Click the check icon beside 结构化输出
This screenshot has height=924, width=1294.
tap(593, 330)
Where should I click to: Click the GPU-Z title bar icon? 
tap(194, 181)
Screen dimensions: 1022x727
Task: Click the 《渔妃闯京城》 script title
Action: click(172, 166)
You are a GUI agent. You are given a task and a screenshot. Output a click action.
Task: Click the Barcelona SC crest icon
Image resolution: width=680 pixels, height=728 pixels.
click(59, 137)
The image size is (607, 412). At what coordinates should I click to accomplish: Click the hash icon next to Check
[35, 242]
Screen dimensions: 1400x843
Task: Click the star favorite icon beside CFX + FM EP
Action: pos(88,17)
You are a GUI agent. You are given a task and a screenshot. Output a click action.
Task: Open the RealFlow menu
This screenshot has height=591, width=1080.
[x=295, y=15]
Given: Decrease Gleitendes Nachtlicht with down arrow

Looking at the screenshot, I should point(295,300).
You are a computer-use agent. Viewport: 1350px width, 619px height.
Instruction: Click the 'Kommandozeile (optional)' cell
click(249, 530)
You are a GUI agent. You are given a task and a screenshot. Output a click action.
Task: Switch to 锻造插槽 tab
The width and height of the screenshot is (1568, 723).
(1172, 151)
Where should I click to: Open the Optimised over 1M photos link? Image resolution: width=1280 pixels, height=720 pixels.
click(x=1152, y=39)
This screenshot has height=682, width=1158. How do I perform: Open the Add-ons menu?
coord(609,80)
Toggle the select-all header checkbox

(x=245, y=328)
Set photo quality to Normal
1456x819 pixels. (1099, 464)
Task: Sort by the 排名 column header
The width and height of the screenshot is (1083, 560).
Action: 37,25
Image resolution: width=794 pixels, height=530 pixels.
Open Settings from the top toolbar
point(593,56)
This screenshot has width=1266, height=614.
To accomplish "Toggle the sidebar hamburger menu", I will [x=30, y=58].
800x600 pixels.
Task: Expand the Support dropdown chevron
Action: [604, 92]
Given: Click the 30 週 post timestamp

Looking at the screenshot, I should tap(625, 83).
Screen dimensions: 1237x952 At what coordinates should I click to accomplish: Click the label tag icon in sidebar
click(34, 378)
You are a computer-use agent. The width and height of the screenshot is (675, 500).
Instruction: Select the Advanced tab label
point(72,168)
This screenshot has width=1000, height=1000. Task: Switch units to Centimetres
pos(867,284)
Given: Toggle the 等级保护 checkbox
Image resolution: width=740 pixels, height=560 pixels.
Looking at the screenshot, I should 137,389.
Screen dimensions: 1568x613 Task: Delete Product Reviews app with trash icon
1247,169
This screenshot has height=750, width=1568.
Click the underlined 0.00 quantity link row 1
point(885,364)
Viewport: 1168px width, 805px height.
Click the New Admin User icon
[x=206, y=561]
================================
▶ [Exercise prompt] Please, starting with the first line of the material above, write out each line exactly and finish on the line that includes "Task: Click the Barcelona SC crest icon".

▶ [Exercise response]
Click the check icon beside 结构化输出
This screenshot has height=924, width=1294.
tap(593, 330)
Where should I click to: Click the GPU-Z title bar icon? 
tap(194, 181)
Screen dimensions: 1022x727
Task: Click the 《渔妃闯京城》 script title
Action: click(172, 166)
You are a GUI agent. You are given a task and a screenshot. Output a click action.
Task: Click the Barcelona SC crest icon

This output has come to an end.